### EXERCISE REQUIREMENTS
Switch "pencil icon" to "edit icon" in the lines starting at the one containing "Screen dimensions: 728x531" and ending at the last line, and write out only those lines with nothing else altered.
___ SUPPLIED RECORDS ___
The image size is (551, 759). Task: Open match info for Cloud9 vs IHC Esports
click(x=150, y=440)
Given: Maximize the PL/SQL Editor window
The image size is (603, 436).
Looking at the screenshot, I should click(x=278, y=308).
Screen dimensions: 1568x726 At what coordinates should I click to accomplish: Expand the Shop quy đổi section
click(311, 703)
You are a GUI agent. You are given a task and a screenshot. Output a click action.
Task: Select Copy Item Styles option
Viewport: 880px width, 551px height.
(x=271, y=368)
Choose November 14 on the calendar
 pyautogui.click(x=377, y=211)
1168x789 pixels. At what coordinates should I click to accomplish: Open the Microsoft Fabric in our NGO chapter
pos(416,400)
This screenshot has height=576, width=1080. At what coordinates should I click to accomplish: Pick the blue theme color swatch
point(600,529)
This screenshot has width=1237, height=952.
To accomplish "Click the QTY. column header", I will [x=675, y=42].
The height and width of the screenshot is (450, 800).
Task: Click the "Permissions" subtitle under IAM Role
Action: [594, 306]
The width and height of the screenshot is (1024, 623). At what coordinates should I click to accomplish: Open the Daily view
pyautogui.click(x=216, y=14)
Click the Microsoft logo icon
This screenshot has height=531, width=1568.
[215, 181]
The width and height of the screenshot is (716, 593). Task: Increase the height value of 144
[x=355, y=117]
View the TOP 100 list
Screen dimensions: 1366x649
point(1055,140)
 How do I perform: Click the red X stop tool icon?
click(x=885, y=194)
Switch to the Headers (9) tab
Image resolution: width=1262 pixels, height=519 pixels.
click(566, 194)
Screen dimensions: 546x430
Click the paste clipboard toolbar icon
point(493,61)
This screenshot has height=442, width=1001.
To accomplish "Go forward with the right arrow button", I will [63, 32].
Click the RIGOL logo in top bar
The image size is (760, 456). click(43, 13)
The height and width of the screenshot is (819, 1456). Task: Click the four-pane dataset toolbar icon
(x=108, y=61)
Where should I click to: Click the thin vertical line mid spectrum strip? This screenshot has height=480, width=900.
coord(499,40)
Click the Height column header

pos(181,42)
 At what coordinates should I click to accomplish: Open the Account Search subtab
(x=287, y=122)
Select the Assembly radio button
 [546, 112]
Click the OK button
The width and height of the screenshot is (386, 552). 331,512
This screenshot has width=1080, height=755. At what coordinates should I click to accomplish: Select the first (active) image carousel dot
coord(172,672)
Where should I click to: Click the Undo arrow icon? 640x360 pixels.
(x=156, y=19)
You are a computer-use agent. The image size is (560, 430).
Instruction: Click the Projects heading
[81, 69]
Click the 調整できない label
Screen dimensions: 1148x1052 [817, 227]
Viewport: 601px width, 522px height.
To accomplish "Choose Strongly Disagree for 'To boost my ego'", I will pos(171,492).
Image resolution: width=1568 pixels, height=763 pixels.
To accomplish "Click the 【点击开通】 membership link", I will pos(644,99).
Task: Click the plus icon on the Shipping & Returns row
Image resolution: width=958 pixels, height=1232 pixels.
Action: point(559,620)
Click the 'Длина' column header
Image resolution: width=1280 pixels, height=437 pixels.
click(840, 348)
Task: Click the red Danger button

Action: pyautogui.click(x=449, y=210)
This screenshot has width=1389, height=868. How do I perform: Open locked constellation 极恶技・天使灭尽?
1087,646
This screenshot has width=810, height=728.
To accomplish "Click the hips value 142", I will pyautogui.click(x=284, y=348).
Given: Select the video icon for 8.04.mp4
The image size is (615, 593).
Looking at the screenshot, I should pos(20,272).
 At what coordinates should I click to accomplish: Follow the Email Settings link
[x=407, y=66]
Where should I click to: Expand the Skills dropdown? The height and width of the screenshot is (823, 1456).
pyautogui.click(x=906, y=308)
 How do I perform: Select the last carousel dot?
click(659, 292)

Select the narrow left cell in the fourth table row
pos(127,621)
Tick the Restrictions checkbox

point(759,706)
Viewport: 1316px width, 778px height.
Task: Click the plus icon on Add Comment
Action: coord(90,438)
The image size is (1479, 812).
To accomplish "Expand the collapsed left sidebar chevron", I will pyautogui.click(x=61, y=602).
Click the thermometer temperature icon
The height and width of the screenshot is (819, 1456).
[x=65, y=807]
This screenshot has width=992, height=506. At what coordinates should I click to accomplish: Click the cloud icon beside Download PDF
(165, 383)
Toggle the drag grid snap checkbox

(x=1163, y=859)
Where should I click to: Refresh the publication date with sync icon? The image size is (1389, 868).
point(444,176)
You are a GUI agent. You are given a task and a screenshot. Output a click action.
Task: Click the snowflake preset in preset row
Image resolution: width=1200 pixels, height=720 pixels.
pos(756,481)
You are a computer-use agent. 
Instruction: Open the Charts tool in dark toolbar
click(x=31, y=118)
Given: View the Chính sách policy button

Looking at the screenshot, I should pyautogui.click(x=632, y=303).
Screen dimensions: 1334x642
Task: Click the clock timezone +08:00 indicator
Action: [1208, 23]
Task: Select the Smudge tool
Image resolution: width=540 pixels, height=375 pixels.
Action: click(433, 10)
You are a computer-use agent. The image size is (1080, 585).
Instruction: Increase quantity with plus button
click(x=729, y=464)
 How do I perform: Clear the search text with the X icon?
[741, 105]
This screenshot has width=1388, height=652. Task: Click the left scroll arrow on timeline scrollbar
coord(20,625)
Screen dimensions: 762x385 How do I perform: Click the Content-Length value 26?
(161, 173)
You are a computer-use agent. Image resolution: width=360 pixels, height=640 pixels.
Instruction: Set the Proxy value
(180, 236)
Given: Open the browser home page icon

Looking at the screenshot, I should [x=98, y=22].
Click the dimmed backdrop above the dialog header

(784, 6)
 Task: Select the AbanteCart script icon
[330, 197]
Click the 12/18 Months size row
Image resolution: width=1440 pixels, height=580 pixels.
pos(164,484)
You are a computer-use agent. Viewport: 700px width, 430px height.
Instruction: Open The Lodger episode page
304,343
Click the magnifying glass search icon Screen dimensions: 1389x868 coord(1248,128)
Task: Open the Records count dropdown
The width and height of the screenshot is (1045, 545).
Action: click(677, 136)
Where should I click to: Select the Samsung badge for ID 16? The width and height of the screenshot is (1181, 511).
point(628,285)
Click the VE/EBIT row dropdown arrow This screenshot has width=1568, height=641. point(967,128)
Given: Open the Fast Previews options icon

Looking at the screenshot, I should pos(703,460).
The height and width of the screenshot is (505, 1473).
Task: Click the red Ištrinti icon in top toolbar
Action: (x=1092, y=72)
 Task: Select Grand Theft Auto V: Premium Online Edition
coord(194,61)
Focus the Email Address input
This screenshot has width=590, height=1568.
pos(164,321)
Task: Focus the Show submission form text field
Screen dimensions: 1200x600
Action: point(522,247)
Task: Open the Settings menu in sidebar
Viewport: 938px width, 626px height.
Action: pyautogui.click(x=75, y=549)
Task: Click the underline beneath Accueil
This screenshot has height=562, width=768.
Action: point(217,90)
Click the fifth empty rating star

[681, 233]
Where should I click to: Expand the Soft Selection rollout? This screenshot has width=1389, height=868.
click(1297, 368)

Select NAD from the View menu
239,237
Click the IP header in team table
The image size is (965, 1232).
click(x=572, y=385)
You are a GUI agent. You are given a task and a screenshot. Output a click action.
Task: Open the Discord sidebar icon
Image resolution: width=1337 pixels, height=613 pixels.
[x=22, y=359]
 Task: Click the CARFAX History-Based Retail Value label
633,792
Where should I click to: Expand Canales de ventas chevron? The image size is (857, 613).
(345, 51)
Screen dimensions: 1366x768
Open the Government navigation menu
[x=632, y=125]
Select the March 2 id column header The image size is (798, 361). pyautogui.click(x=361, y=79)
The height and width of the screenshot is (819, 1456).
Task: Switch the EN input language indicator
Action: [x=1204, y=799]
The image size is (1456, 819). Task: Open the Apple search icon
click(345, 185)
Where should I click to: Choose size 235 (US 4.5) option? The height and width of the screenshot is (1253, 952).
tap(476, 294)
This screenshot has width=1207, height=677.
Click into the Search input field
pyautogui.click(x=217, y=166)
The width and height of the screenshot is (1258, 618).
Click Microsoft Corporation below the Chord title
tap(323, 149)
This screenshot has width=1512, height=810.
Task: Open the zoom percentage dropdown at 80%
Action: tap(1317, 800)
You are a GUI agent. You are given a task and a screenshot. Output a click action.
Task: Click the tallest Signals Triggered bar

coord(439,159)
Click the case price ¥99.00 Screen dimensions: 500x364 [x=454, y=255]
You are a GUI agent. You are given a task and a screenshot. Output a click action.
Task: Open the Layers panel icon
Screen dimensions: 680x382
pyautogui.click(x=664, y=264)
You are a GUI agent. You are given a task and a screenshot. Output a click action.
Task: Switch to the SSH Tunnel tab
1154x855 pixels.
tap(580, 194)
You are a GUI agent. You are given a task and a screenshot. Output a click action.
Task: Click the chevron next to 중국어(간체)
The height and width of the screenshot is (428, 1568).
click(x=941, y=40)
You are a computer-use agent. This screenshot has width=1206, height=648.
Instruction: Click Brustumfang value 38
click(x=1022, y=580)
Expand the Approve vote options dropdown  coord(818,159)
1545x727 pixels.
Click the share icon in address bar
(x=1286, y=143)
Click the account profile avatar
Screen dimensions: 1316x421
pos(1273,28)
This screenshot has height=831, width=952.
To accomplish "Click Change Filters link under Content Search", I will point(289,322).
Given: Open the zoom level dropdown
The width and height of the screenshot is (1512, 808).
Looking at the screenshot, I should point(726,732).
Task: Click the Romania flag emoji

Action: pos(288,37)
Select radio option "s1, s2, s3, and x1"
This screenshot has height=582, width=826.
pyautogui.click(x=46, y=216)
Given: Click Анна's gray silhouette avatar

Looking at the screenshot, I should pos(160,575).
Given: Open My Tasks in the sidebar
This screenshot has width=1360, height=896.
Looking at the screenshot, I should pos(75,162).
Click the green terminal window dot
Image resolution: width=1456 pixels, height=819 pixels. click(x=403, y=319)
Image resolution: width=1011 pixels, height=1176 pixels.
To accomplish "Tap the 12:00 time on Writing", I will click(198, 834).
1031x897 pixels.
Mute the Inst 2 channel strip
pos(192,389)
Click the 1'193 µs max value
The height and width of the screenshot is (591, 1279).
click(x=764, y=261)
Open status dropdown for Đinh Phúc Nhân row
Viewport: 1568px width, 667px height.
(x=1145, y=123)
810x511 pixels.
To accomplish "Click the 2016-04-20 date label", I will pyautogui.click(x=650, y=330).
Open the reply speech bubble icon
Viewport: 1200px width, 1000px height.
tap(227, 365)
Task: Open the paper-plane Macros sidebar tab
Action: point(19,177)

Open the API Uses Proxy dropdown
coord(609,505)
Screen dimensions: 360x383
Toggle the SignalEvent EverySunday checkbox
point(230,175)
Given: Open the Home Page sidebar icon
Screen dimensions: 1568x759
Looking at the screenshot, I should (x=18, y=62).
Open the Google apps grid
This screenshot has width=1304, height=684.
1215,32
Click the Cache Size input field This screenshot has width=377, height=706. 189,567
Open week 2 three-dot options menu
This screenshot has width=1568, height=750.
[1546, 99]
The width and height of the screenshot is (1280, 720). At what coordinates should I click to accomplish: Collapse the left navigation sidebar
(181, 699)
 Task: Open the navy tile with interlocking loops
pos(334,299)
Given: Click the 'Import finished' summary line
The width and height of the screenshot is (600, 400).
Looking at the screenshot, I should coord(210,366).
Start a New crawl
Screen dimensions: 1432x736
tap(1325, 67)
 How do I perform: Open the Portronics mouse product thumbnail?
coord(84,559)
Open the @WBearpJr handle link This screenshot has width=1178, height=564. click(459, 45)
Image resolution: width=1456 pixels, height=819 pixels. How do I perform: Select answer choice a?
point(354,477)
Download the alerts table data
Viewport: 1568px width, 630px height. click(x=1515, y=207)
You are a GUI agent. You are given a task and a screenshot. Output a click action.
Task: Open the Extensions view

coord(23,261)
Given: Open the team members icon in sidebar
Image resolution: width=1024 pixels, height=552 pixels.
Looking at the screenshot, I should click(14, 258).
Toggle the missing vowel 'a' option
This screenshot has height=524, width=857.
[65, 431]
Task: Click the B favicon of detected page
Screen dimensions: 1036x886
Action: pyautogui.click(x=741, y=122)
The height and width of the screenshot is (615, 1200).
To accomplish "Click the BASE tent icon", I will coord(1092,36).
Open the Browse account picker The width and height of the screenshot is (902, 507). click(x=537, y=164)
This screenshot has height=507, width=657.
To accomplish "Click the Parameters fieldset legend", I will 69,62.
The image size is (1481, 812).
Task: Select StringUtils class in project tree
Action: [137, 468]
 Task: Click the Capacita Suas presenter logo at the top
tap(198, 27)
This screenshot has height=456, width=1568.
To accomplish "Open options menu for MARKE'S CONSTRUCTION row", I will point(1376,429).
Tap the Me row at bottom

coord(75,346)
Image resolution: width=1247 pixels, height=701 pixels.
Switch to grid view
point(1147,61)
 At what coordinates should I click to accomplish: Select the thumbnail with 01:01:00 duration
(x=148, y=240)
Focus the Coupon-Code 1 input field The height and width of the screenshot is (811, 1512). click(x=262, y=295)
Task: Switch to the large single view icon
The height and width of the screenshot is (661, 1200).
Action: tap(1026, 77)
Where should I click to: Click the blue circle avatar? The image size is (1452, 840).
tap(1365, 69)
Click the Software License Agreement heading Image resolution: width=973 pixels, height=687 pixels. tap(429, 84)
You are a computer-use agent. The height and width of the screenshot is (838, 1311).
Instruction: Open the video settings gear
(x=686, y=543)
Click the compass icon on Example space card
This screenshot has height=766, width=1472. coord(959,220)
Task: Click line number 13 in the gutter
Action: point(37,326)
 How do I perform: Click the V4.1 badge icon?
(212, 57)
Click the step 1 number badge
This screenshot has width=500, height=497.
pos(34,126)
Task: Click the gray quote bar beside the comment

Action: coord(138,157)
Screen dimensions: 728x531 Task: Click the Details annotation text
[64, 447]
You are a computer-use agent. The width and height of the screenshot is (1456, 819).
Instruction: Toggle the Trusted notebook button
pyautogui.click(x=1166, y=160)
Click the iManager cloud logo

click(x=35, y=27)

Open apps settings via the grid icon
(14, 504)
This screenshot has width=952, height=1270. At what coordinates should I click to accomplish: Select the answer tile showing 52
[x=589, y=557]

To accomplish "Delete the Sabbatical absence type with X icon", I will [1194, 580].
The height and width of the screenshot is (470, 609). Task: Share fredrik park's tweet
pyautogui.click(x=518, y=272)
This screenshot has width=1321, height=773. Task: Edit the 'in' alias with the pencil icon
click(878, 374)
___
### RIGHT ANSWER
Screen dimensions: 728x531 Task: Click the Details annotation text
[64, 447]
You are a computer-use agent. The width and height of the screenshot is (1456, 819).
Instruction: Toggle the Trusted notebook button
pyautogui.click(x=1166, y=160)
Click the iManager cloud logo

click(x=35, y=27)

Open apps settings via the grid icon
(14, 504)
This screenshot has width=952, height=1270. At what coordinates should I click to accomplish: Select the answer tile showing 52
[x=589, y=557]

To accomplish "Delete the Sabbatical absence type with X icon", I will [1194, 580].
The height and width of the screenshot is (470, 609). Task: Share fredrik park's tweet
pyautogui.click(x=518, y=272)
This screenshot has width=1321, height=773. Task: Edit the 'in' alias with the edit icon
click(878, 374)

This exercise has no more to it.